◆ OBJECTIVE
Copy out the data from the line containing "You are a computer-use agent. The" through the line containing "(x=55, y=418)", swapping "Disk" for "View" and keeping everything else the same.

◆ PROVIDED DATA
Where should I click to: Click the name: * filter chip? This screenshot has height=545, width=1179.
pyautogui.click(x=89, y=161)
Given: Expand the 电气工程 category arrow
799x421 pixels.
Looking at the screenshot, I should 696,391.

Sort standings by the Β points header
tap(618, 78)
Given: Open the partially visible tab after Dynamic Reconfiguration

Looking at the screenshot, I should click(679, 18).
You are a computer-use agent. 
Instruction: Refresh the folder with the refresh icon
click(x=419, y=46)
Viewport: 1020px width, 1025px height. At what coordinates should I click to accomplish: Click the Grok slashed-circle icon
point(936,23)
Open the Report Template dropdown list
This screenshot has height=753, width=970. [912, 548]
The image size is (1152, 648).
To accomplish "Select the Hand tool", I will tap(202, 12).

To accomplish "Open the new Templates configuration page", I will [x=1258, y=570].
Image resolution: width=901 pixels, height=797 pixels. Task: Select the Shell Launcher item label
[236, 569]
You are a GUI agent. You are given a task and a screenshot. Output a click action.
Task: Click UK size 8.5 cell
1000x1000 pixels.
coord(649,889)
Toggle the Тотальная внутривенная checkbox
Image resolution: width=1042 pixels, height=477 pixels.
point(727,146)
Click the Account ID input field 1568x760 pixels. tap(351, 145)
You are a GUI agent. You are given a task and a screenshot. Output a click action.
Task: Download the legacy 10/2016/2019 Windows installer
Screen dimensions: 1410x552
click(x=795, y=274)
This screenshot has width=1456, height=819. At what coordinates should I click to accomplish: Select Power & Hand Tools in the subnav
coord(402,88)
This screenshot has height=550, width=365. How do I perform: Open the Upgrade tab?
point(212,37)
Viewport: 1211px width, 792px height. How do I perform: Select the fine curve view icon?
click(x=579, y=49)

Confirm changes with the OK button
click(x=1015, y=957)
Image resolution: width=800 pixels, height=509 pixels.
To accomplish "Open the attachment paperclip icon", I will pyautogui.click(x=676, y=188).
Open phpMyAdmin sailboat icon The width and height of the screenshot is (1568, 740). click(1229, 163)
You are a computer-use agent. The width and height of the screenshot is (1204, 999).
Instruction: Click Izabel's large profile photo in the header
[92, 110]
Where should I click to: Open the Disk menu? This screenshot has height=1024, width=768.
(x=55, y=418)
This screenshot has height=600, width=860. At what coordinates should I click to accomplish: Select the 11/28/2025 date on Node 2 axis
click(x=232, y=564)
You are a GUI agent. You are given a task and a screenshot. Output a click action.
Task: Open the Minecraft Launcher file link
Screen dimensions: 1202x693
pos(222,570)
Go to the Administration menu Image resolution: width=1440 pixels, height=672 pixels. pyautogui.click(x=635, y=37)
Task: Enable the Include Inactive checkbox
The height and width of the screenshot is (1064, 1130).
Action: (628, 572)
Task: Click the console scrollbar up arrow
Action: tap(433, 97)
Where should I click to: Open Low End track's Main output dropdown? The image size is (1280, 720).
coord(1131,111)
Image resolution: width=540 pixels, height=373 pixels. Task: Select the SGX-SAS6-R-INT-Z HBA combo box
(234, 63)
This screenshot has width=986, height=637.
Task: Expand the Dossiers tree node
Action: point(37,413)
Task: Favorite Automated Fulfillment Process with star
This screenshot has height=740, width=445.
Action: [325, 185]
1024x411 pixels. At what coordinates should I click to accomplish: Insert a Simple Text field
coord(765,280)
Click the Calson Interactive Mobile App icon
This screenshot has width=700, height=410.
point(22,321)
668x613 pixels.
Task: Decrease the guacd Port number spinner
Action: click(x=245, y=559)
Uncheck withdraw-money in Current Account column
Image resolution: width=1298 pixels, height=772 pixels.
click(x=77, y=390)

◆ RESPONSE TO THE EXERCISE
You are a computer-use agent. The width and height of the screenshot is (1204, 999).
Instruction: Click Izabel's large profile photo in the header
[92, 110]
Where should I click to: Open the View menu? This screenshot has height=1024, width=768.
(x=55, y=418)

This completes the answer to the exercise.